Now, we substitute the simplified curl expression back into the Stokes' Theorem formula from Step 1. This directly yields the identity required for part (a).

$$\int_{C} f \nabla g \cdot d \mathbf{s}=\iint_{S}(\nabla f \times \nabla g) \cdot d \mathbf{S}$$

## Question1.b:

**step1 Rewrite the integrand using the gradient product rule**

To prove the identity in part (b), we first observe the structure of the integrand. The sum $$f \nabla g + g \nabla f$$ is a well-known result from the product rule for gradients of scalar functions. This rule states that the gradient of the product of two scalar functions $$f$$ and $$g$$ is $$ \nabla (fg) = f \nabla g + g \nabla f $$.

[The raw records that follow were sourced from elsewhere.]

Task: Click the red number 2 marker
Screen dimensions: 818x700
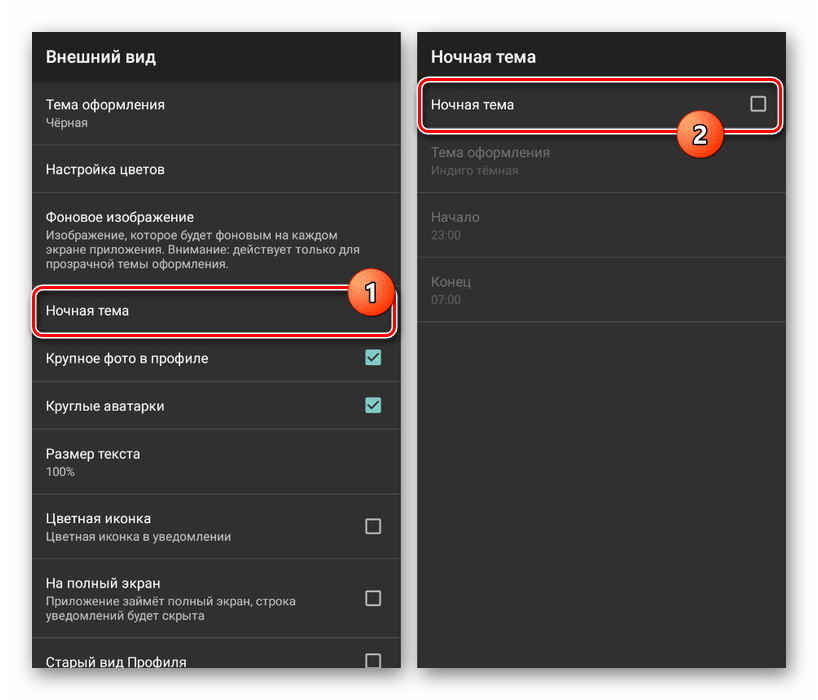Action: [x=699, y=134]
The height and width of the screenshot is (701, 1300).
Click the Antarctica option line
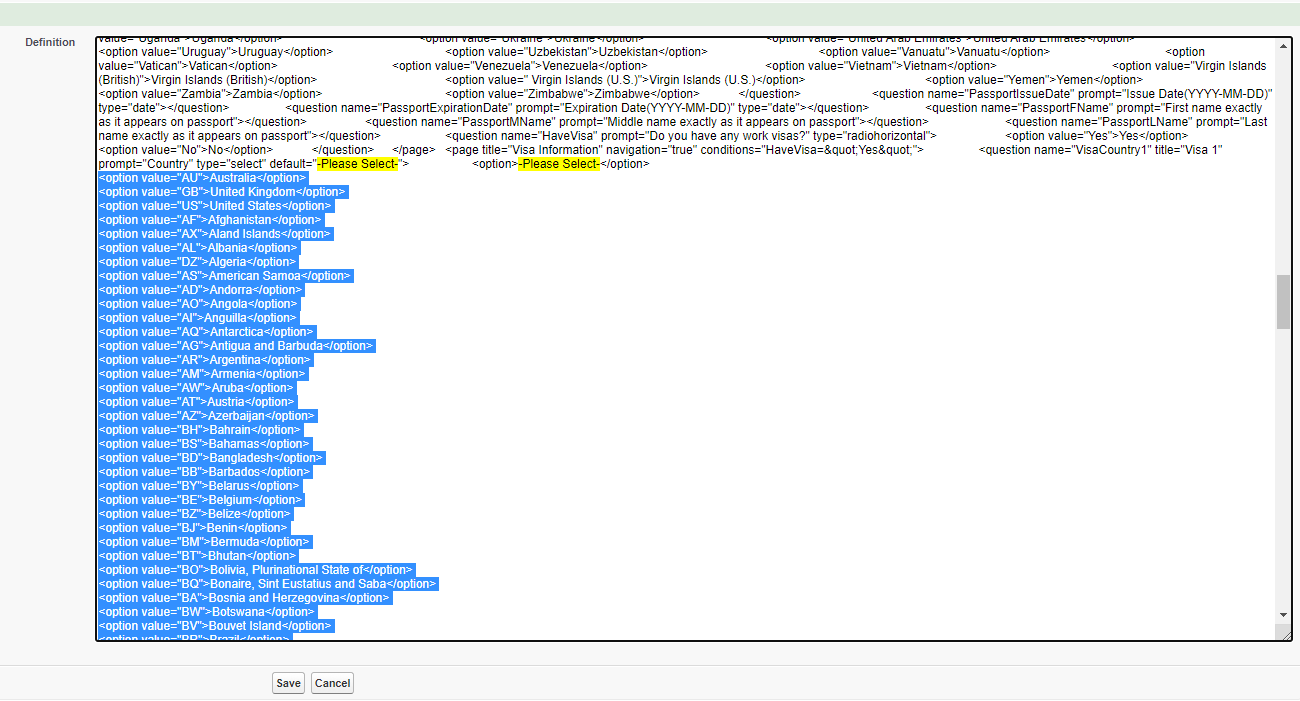pos(206,332)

$$\nabla (fg) = f \nabla g + g \nabla f$$

Therefore, the integral can be rewritten by replacing the integrand with the gradient of the product $$fg$$.

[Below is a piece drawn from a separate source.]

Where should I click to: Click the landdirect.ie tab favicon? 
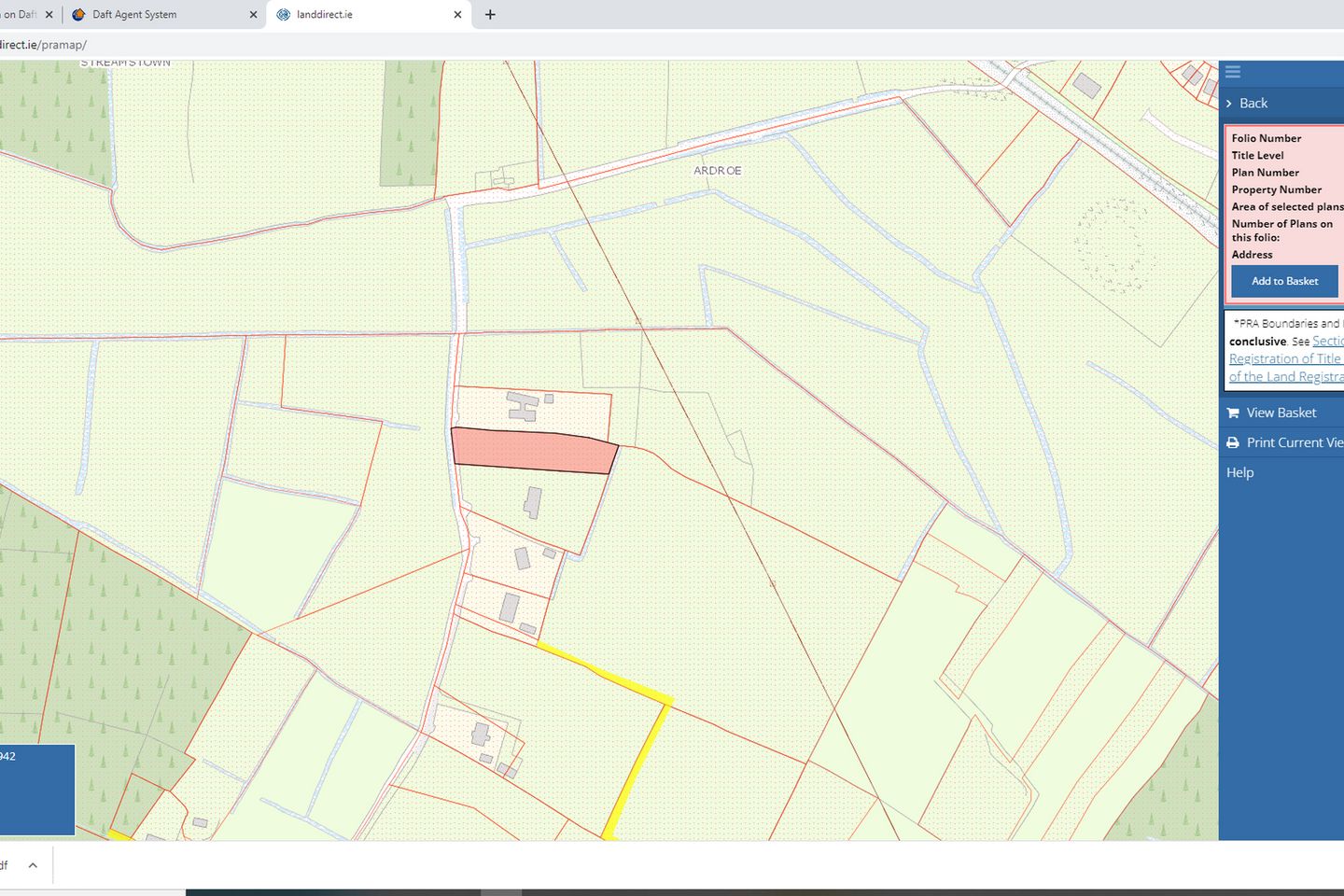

$$\int_{C}(f \nabla g+g \nabla f) \cdot d \mathbf{s} = \int_{C} \nabla (fg) \cdot d \mathbf{s}$$

**step2 Apply the Fundamental Theorem of Line Integrals for a closed curve**

The Fundamental Theorem of Line Integrals states that if a vector field is the gradient of a scalar function (i.e., it is a conservative field), its line integral depends only on the endpoints of the curve, not the path taken. For a conservative field $$\mathbf{F} = \nabla \phi$$, the integral from point A to point B is $$\int_{A}^{B} \nabla \phi \cdot d \mathbf{s} = \phi(B) - \phi(A)$$.

In this problem, the curve $$C$$ is a closed curve, meaning its starting point and ending point are the same. Let this common point be P.

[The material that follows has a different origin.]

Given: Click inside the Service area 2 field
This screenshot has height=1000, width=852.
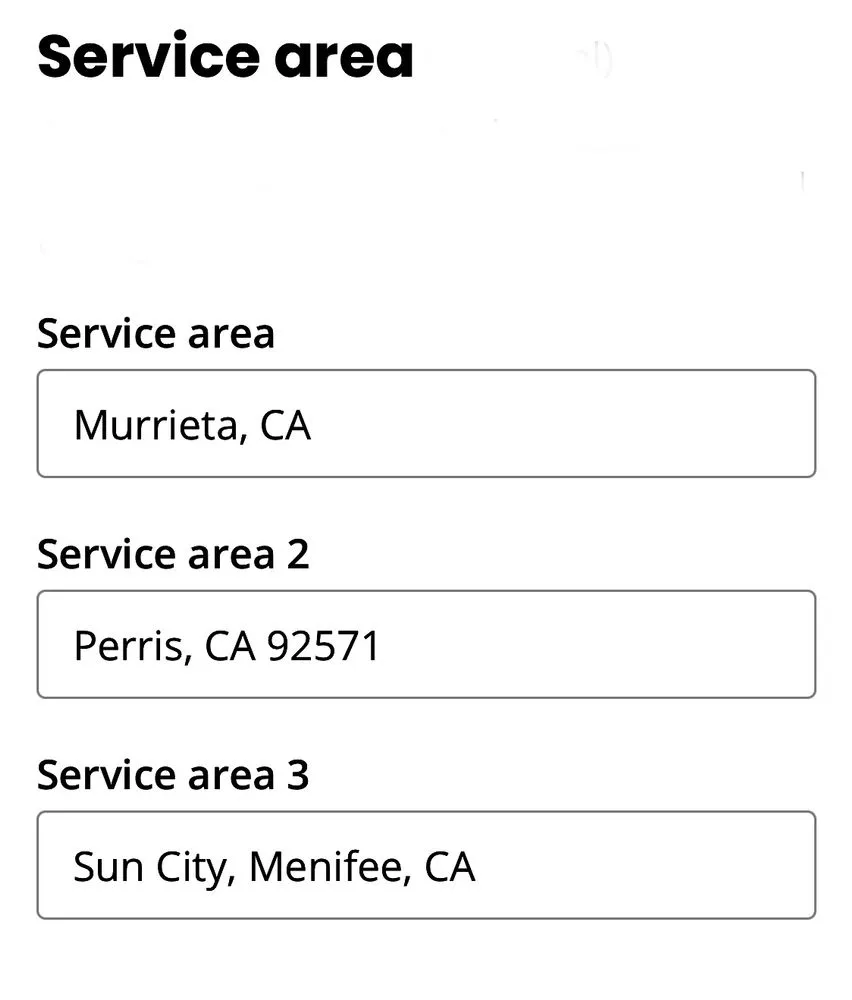Looking at the screenshot, I should click(426, 644).
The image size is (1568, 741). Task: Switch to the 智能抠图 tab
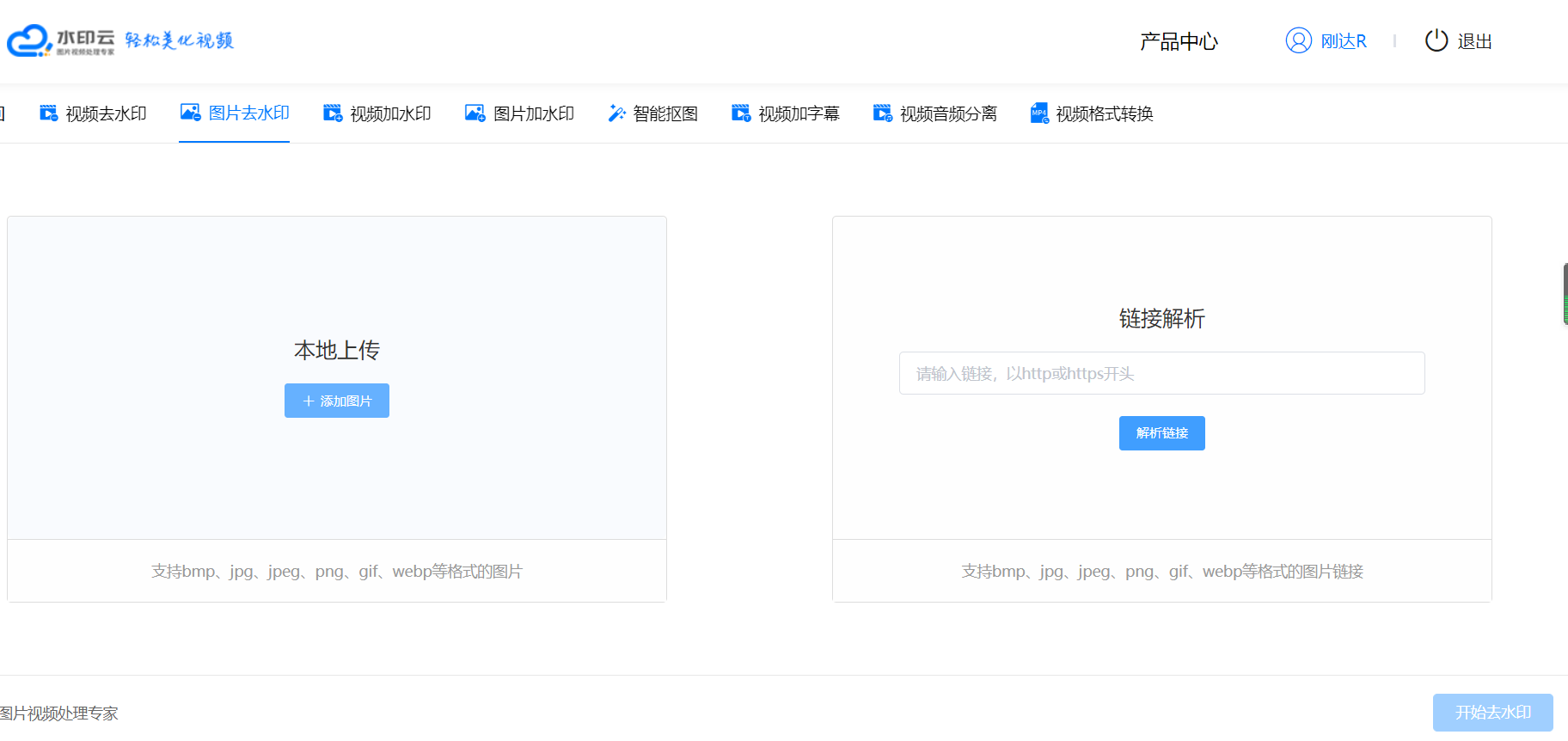665,113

$$\int_{C} \nabla (fg) \cdot d \mathbf{s} = (fg)_{\text{end point}} - (fg)_{\text{start point}} = (fg)(P) - (fg)(P)$$

Since the values of the scalar function $$fg$$ at the start and end points are identical for a closed curve, their difference is zero.

$$\int_{C}(f \nabla g+g \nabla f) \cdot d \mathbf{s}=0$$

Alternative answer

Answer:
(a) $$\int_{C} f \nabla g \cdot d \mathbf{s}=\iint_{S}(\nabla f \times \nabla g) \cdot d \mathbf{S}$$
(b) $$\int_{C}(f \nabla g+g \nabla f) \cdot d \mathbf{s}=0$$

Explain
This is a question about something super cool called **Stoke's Theorem**! It's like a special rule that helps us switch between calculating stuff around a boundary line (a curve $$C$$) and calculating stuff over the whole surface ($$S$$) that the line goes around. We also need to know some special tricks with "nabla" (that upside-down triangle, $$\nabla$$), which is used to find "gradients" and "curls" of functions. One super important trick is that the "curl" of a "gradient" is always zero! Also, there's a rule for taking the "curl" of a scalar function multiplied by a vector. The solving step is:

First, let's tackle part (a): $$\int_{C} f \nabla g \cdot d \mathbf{s}=\iint_{S}(\nabla f \times \nabla g) \cdot d \mathbf{S}$$

1. **Understand Stoke's Theorem:** Stoke's Theorem says that if you have a vector field (let's call it $$\mathbf{F}$$), then the line integral of $$\mathbf{F}$$ around a closed curve $$C$$ is the same as the surface integral of the "curl" of $$\mathbf{F}$$ over the surface $$S$$ that $$C$$ encloses. So, $$\int_{C} \mathbf{F} \cdot d \mathbf{s}=\iint_{S}(\nabla \times \mathbf{F}) \cdot d \mathbf{S}$$.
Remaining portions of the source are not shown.